In the world but not of it.


"If you were of the world, the world would love its own; but because you are not of the world, but I chose you out of the world, because of this the world hates you." John 15:19




The other day as I was driving around I began thinking of all of the things I can't control. Now, this is admittedly a long list and it was a fairly short drive, I'll spare you all the details. What I rested on however, as I slowed at the four way stop, was the idea of being misunderstood and helpless. Namely, my inability to control other people. Almost nothing frustrates me more than being misrepresented or when someone doesn't listen enough, or at all, to my point and then when they've misunderstood not being able to defend myself adequately, or at all. I've been struggling with this 'desire to be understood' a lot more lately it seems. There are two entities that contribute greatly to this strife in my life; 


1. The News Media 


2. Facebook.  


One is a completely subjective, self-centered, opinion based outlet for whining, drama and the propagation of bad information. The other is Facebook. (*grin) But, seriously... 

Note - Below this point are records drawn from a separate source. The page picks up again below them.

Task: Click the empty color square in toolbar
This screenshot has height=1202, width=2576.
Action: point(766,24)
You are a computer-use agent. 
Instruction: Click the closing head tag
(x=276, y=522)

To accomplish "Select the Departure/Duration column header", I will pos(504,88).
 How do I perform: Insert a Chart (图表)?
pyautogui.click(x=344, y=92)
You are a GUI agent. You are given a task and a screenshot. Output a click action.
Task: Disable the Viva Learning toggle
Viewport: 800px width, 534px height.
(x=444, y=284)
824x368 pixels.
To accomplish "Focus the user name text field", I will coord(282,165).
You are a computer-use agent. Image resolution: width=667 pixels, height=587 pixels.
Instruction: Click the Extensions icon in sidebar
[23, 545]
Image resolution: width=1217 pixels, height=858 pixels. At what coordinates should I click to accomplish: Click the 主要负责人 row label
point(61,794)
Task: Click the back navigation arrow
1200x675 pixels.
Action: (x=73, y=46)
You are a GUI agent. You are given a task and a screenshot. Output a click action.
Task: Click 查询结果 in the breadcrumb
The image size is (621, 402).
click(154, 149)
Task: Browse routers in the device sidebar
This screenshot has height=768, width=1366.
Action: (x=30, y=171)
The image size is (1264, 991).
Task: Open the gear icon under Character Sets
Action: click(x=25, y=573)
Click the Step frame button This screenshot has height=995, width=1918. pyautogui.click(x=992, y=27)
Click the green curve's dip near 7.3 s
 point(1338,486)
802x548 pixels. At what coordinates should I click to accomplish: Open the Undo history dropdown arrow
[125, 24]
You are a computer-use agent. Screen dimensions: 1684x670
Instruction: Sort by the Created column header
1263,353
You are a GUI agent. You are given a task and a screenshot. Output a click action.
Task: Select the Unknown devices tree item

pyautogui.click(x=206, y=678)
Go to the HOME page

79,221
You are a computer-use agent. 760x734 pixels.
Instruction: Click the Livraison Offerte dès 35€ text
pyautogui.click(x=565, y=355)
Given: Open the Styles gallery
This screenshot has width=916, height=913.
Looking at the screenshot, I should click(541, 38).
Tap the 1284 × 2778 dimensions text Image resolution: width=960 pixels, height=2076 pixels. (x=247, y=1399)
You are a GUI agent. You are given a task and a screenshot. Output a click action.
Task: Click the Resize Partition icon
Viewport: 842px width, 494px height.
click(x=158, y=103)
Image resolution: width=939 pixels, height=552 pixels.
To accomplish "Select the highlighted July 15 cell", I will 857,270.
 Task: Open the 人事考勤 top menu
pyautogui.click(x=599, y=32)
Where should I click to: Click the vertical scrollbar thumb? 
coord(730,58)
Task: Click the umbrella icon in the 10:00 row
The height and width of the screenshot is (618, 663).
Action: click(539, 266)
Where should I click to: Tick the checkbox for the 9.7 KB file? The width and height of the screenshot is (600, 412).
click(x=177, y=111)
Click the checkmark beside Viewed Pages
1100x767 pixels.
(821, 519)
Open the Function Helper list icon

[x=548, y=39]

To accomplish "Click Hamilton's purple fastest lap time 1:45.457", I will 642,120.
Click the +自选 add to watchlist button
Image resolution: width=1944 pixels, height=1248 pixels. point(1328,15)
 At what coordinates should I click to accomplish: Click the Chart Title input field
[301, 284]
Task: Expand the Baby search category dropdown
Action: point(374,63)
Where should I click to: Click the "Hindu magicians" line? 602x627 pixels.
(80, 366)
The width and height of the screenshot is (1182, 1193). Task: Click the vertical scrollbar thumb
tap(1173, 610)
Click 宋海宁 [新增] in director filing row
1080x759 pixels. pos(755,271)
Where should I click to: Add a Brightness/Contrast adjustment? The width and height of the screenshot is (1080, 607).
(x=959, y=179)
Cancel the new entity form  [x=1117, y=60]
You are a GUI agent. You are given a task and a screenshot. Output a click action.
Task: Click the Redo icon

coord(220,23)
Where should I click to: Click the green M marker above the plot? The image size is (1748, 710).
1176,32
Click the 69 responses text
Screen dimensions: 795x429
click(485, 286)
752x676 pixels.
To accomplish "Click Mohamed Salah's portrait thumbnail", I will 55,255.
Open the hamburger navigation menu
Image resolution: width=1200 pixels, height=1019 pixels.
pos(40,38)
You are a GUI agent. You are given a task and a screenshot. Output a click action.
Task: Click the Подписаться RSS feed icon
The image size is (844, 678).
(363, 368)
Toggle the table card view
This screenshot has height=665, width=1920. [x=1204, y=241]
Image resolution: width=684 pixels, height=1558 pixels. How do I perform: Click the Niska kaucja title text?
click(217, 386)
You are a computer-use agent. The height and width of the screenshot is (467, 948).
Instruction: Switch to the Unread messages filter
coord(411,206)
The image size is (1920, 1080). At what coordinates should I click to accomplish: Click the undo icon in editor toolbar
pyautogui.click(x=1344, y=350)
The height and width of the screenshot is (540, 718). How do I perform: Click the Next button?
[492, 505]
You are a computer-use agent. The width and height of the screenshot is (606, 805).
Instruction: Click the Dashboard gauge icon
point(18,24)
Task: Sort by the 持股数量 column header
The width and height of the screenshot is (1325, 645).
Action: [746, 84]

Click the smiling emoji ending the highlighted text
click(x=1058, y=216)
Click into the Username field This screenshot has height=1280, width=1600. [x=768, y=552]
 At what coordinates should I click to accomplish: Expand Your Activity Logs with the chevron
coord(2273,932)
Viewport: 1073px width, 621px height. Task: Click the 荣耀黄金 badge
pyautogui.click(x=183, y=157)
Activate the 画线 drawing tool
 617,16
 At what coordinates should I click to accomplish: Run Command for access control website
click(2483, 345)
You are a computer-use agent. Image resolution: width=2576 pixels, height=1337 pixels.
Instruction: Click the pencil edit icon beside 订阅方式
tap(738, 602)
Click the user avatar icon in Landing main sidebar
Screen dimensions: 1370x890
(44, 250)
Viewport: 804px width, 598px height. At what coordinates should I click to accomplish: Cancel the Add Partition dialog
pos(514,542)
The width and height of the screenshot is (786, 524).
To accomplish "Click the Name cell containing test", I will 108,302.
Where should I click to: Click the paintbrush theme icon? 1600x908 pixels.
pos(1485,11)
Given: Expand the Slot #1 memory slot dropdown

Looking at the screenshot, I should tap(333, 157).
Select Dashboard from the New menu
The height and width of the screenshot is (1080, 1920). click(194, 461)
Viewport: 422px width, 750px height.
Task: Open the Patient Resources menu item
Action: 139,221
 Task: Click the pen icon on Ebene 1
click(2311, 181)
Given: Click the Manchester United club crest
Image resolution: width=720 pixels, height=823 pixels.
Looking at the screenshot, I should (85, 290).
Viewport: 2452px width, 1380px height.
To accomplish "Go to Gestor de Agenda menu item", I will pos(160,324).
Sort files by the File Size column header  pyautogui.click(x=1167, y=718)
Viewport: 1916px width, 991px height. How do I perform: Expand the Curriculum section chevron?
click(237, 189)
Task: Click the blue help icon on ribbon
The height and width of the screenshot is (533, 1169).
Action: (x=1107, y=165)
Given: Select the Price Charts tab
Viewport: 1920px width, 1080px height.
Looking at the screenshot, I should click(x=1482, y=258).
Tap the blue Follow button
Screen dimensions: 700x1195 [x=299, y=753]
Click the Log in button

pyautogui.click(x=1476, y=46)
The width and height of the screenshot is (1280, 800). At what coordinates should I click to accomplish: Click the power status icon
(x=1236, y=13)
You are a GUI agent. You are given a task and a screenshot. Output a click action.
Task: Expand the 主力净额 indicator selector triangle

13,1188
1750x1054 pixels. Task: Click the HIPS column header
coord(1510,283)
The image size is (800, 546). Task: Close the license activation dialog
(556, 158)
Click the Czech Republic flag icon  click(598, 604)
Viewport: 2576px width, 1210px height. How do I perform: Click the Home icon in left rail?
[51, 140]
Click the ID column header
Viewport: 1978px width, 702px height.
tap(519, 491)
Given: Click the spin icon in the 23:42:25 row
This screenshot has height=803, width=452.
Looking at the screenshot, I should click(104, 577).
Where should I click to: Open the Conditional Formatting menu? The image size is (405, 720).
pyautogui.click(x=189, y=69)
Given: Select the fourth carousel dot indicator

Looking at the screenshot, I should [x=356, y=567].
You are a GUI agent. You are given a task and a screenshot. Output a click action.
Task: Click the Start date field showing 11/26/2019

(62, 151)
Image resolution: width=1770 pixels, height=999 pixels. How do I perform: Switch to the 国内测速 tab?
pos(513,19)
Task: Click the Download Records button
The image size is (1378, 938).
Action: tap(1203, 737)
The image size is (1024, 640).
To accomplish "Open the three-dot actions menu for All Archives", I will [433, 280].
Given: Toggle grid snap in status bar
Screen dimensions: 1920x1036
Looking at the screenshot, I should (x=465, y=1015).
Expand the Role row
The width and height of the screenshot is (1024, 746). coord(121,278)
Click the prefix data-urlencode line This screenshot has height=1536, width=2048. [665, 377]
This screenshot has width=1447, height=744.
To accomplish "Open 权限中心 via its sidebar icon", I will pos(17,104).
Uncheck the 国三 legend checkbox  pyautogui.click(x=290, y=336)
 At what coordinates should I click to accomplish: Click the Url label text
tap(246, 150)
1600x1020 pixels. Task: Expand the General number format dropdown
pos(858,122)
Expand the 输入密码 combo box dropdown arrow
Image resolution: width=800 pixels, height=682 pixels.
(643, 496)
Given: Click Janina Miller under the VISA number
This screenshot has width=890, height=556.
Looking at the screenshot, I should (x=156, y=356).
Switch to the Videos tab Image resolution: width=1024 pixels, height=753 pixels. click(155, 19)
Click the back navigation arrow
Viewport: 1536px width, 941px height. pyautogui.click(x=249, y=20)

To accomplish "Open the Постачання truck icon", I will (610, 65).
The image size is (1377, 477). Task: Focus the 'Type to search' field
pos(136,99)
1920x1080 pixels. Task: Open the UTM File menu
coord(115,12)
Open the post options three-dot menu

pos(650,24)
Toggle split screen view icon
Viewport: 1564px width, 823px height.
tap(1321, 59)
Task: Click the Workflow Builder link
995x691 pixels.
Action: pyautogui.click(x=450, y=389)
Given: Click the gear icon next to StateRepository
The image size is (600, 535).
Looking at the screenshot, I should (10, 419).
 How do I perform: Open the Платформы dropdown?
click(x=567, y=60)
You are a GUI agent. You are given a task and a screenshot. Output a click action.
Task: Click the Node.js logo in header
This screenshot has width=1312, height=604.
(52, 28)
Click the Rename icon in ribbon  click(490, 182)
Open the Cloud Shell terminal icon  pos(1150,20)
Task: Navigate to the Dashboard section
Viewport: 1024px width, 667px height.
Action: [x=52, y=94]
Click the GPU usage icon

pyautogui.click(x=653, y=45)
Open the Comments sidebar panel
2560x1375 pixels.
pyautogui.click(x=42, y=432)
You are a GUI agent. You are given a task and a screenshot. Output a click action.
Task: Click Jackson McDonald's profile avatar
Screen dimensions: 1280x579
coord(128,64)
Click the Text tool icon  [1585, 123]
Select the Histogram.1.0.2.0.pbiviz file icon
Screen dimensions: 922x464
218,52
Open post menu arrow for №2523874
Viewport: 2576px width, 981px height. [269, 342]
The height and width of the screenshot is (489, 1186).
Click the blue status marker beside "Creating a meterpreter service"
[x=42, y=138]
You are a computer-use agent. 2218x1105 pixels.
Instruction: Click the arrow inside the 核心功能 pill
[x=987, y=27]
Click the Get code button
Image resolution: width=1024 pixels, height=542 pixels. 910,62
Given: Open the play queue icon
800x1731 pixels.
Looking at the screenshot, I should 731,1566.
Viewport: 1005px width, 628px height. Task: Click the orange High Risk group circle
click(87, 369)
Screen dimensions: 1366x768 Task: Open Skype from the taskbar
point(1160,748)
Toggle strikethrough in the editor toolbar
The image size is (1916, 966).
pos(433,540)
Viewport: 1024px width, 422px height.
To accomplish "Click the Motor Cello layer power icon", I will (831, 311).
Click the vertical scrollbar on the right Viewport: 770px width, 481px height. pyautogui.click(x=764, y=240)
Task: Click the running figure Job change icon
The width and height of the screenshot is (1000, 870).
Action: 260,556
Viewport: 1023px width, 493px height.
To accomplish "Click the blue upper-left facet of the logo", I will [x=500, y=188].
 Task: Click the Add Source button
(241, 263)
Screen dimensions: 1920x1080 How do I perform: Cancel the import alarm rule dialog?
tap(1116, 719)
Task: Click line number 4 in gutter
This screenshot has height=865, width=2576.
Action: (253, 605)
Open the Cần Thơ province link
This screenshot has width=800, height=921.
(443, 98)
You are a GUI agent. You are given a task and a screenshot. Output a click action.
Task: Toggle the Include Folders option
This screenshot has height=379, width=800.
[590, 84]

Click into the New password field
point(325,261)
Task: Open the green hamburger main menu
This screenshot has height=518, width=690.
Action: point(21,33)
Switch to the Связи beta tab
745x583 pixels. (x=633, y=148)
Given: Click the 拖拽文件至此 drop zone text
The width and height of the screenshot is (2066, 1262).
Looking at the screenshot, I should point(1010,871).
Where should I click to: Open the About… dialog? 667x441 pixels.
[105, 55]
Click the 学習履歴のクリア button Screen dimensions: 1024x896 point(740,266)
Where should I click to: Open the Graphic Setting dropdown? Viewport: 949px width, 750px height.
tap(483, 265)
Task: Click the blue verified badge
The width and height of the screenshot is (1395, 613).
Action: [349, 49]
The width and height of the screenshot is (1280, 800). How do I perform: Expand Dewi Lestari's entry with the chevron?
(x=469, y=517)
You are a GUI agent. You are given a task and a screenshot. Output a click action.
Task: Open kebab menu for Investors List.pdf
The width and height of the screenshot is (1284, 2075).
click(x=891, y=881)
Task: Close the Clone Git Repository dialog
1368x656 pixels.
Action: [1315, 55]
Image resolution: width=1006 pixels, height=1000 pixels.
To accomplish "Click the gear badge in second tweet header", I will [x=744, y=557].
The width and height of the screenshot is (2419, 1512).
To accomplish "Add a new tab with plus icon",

The news media says things that may or may not be true and that may or may not agree with my faith and/or opinions but at the end of the day the real problem there is that it's  just  not reciprocal. Oh sure, I like to think that when I yell at the commentators and throw things at the television set that I'm being heard, but it's just not true. I can't change their minds and they have a captive audience. They talk, I get frustrated, rinse, repeat.


Facebook on the other hand is completely interactive, or so it seems. I get to share my opinions with my 1100 'friends'  and also comment on their opinions etc. etc. I get to be heard. Except not at all. Now, i believe it's possible that some people have had genuine exchanges via Facebook, with those who have opposing viewpoints, that have led to conversion and true friendship. I believe that it happens. Of course, I also believe that somebody wins the lottery every week but I've never met them. It's almost worse than television in that sense. It gives us isolation under the auspices of community. Meanwhile my precious children are vying for my attention at my feet. 


So, as I was driving along thinking about the many, many situations in the world that I feel particularly frustrated about, I was getting more and more upset because I am unable to be heard, I'm unable to change hearts and when it comes down to it I just can't 'fix' things. Ultimately I asked myself how I see these issues being resolved in the future and thats when it hit me and I hit the brakes. They won't be resolved.  Not in this world anyway. I've been looking for this sense of completion and affirmation and harmony that is not promised to us in this life. *Sigh*


Now, that doesn't mean that we shouldn't be doing everything possible to educate and transform this world? Of course not, It just means that we are soldiers, not saviors. The victory IS ours, but not fully here and not fully now. 


That little epiphany moment has brought about a couple resolutions in my own life. 


1. Stop stressing out about the things that stress wont fix. I need to 'deal' with injustice by prayer and action and leave the fixin' to Jesus. The peace that I'm seeking is in Christ and waiting for me in full in the next life. My job here is simply to get myself and as many people as I can carry to that place and to make the kingdom known here. 


2. Turn the tv off, shut the computer down and go play hide and seek every now and then. I can get informed and then walk away and I can use facebook for what it should be used for- a social media outlet not a REAL community. 


A place for everything and everything in its place they say. 



Hopefully this blog will be a 'place' for my thoughts and opinions that wont require response or resolution (or a whole heck of a lot of my time). Now.....*tag* YOU'RE IT!